Source records

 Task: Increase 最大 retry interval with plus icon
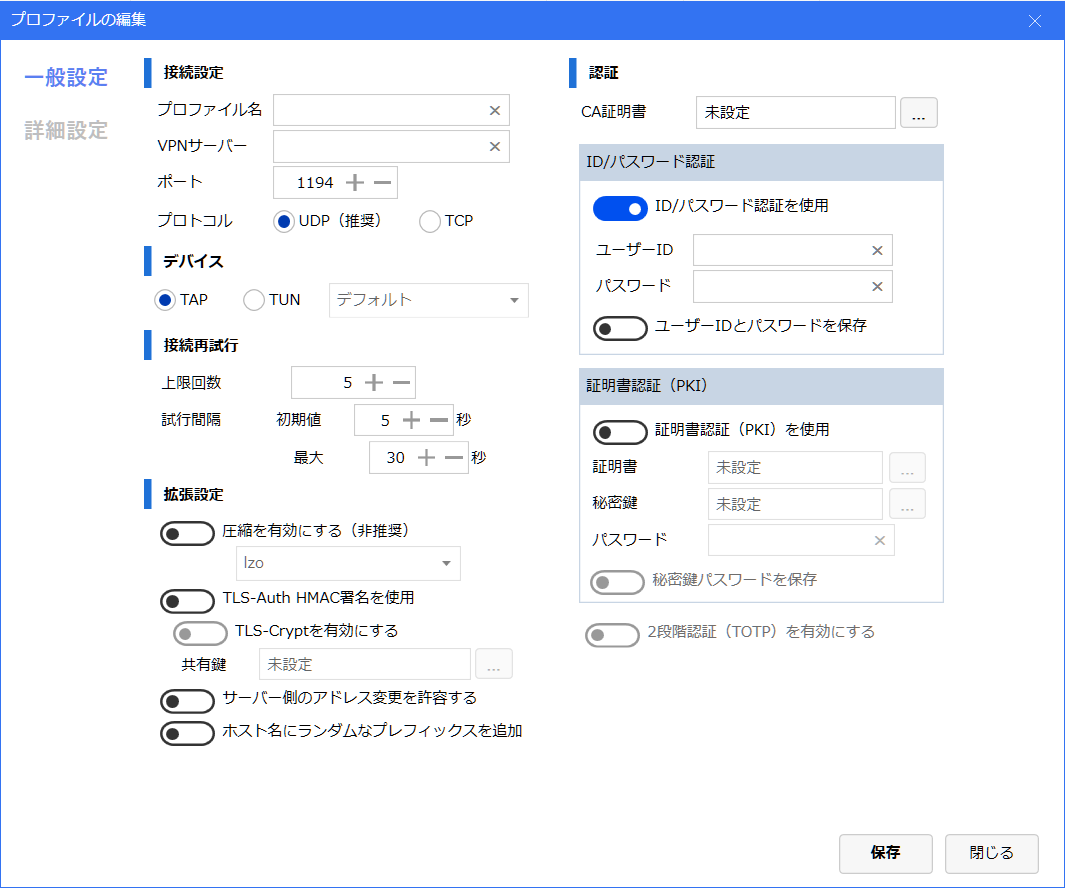pyautogui.click(x=426, y=458)
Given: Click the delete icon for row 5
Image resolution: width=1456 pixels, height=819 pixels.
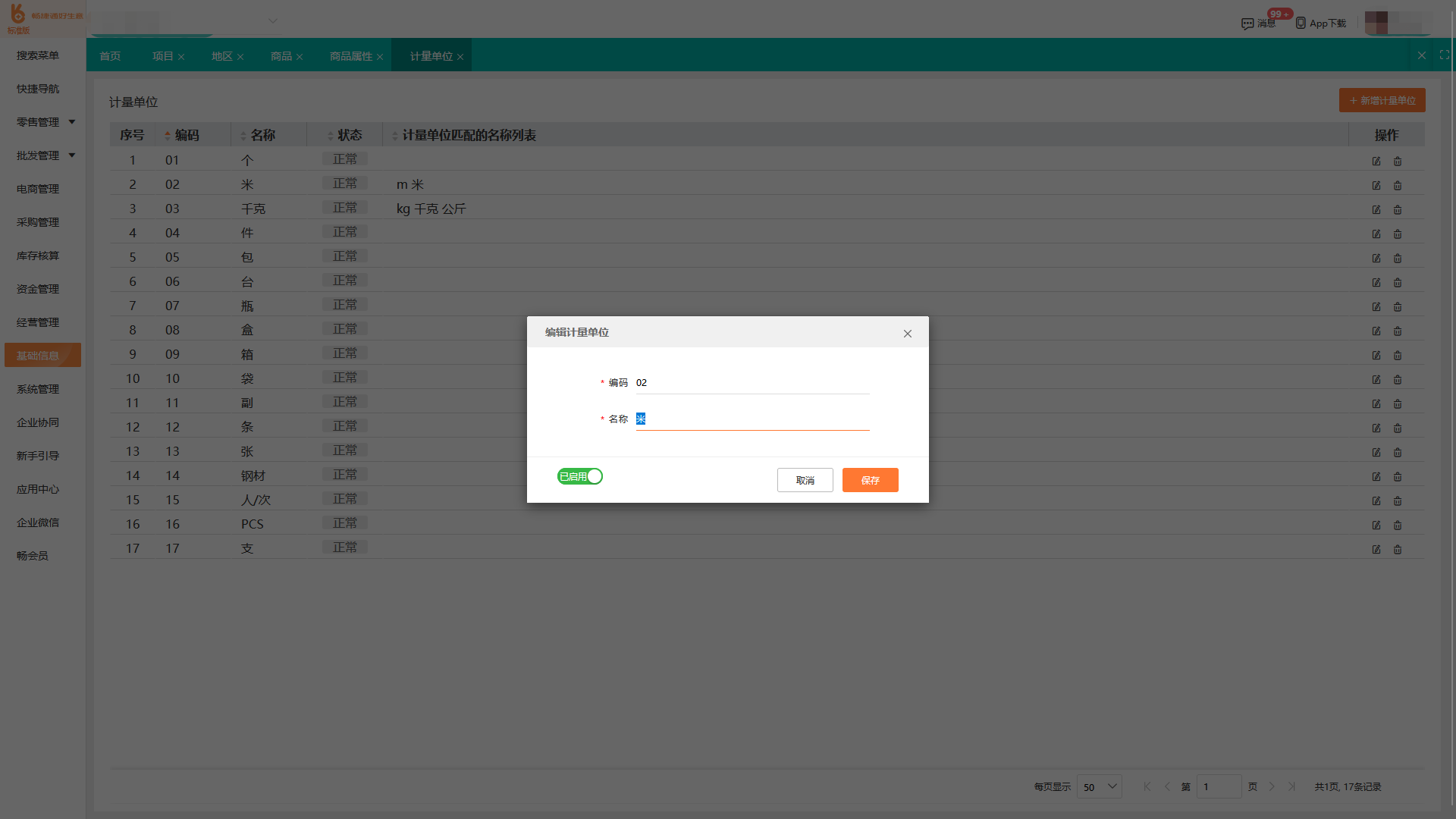Looking at the screenshot, I should tap(1397, 258).
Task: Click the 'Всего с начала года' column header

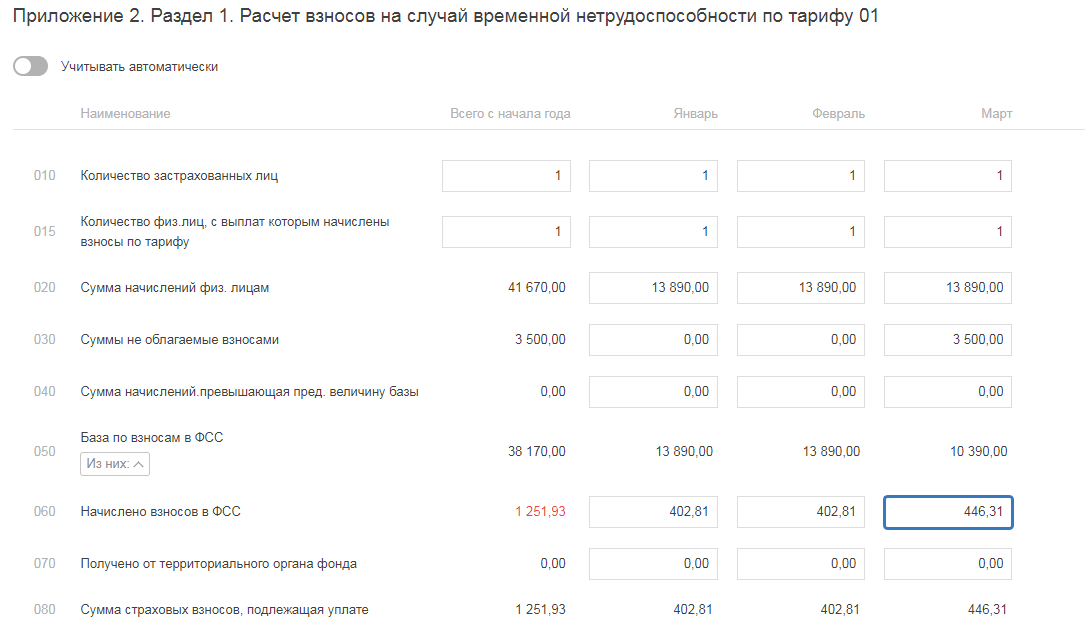Action: point(510,114)
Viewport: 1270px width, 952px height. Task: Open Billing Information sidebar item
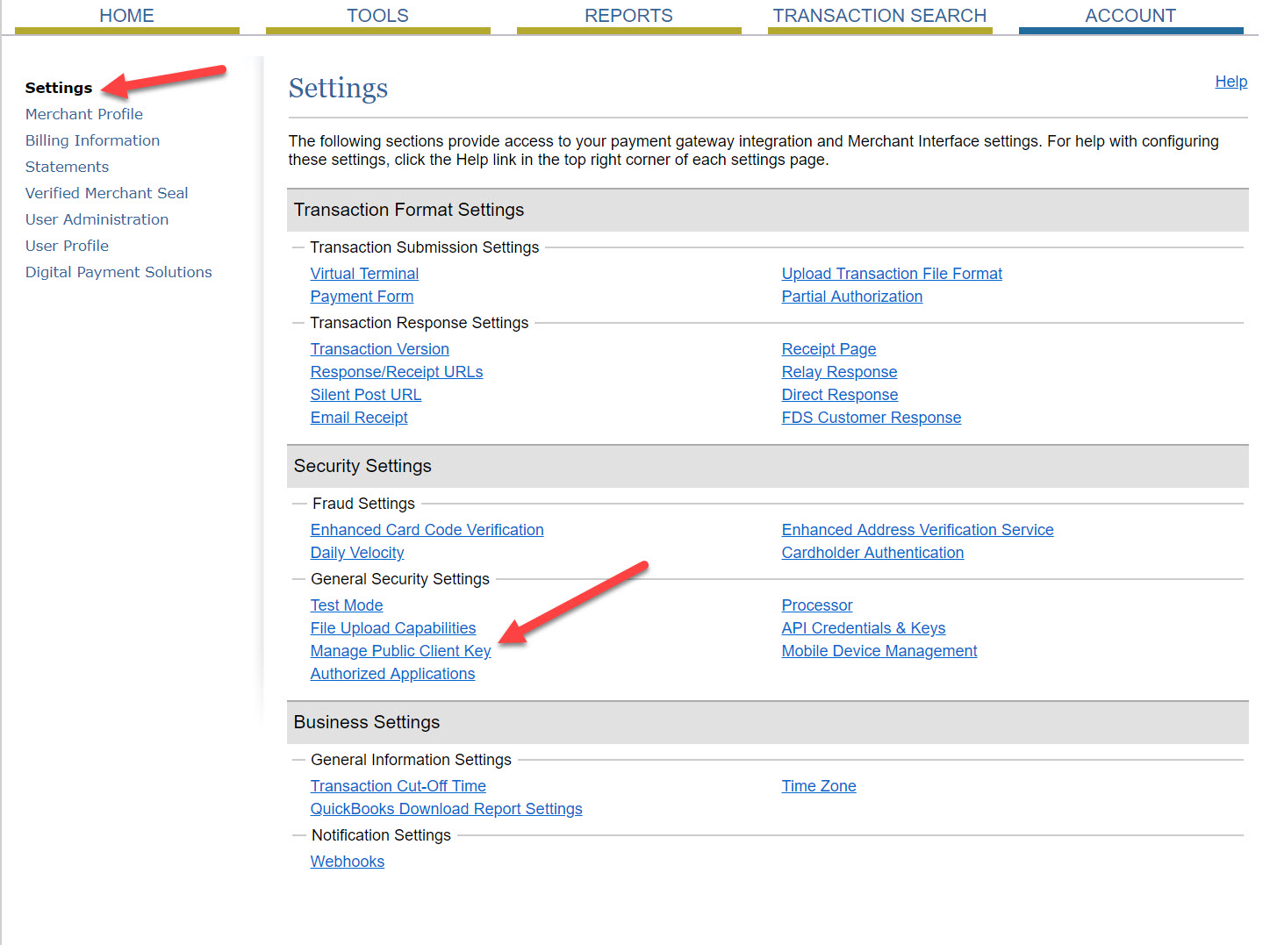click(x=92, y=140)
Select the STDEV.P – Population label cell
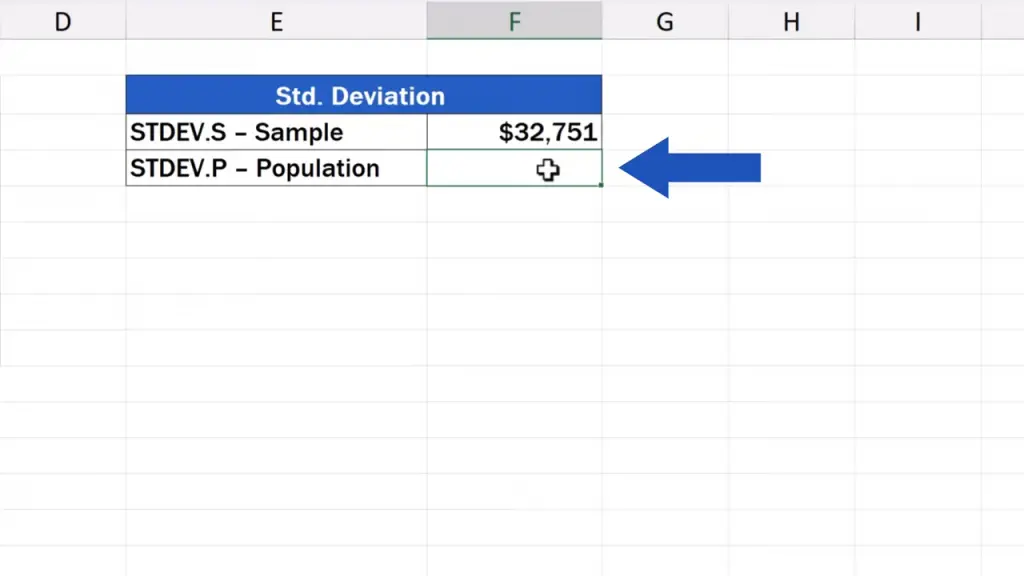The width and height of the screenshot is (1024, 576). 276,168
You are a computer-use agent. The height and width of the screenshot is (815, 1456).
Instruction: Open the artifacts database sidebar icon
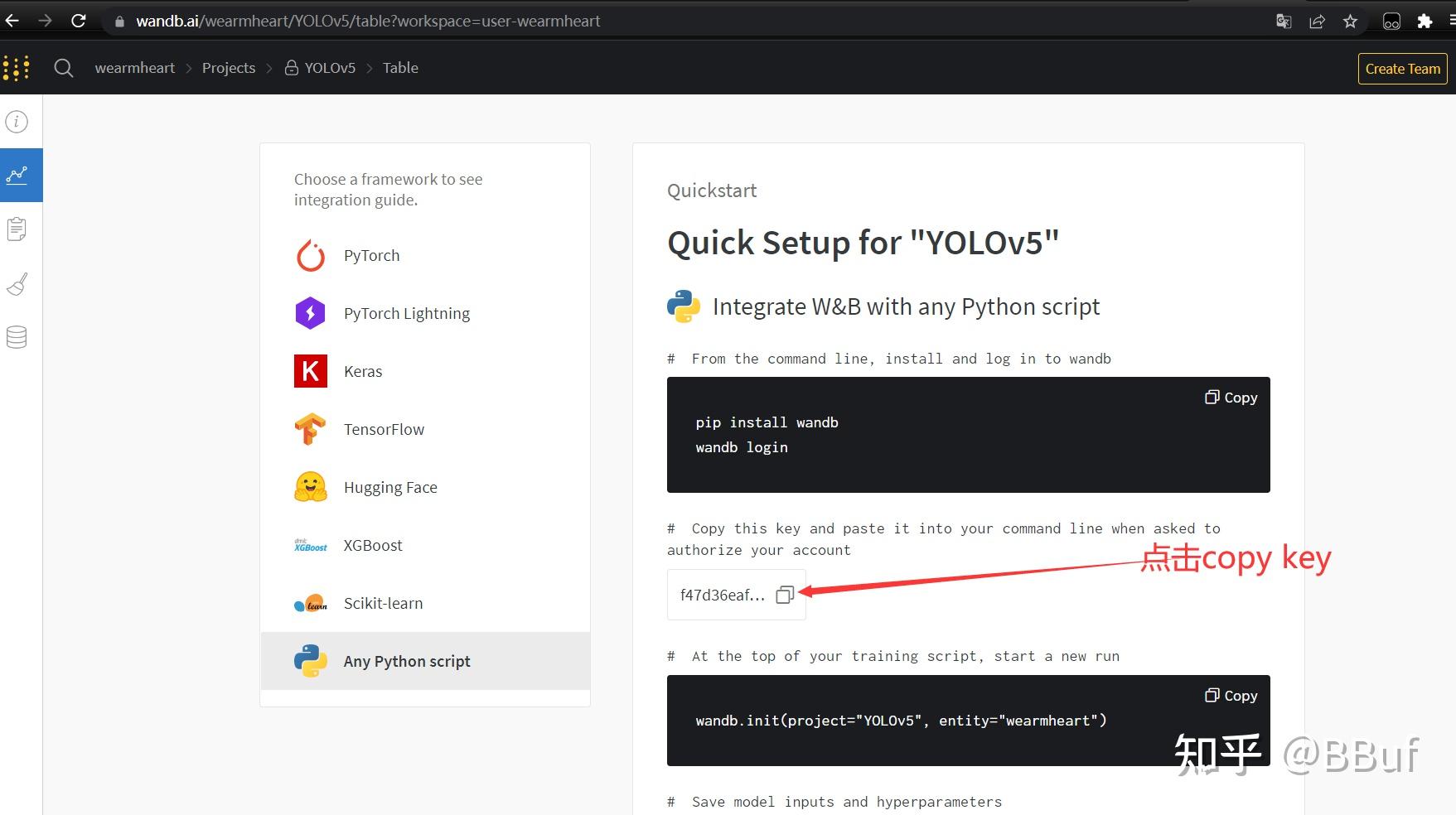(x=17, y=337)
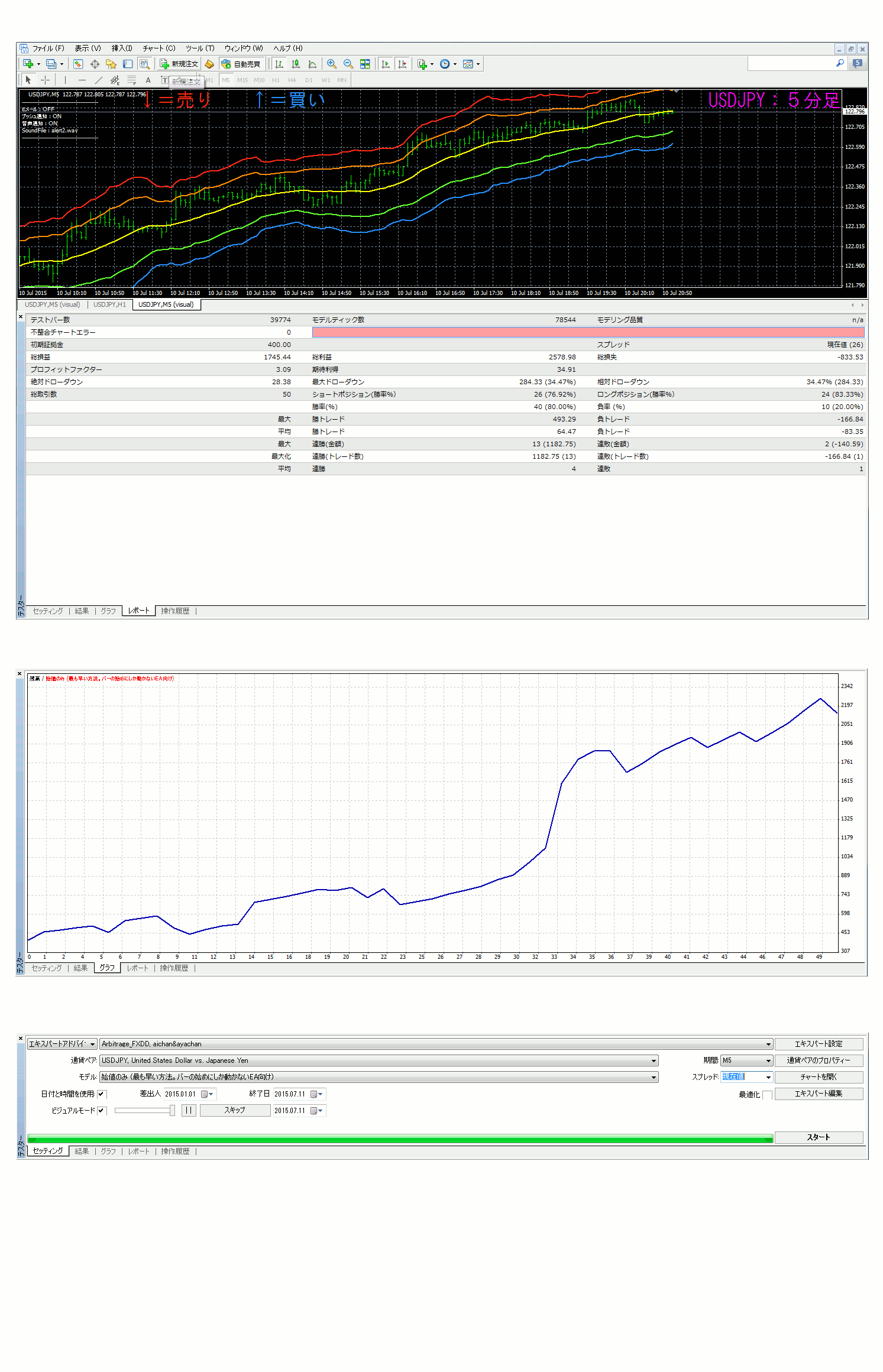Open the 通貨ペア USDJPY dropdown

pos(654,1061)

Work task
Set the listing down again exactly, skipping each picture.

Result for this task
 Task: Increase 最大 retry interval with plus icon
pyautogui.click(x=426, y=458)
Given: Click the delete icon for row 5
Image resolution: width=1456 pixels, height=819 pixels.
Looking at the screenshot, I should tap(1397, 258).
Task: Click the 'Всего с начала года' column header

Action: point(510,114)
Viewport: 1270px width, 952px height. Task: Open Billing Information sidebar item
click(x=92, y=140)
Select the STDEV.P – Population label cell
The width and height of the screenshot is (1024, 576). 276,168
You are a computer-use agent. The height and width of the screenshot is (815, 1456).
Instruction: Open the artifacts database sidebar icon
(x=17, y=337)
Open the 通貨ペア USDJPY dropdown

pos(654,1061)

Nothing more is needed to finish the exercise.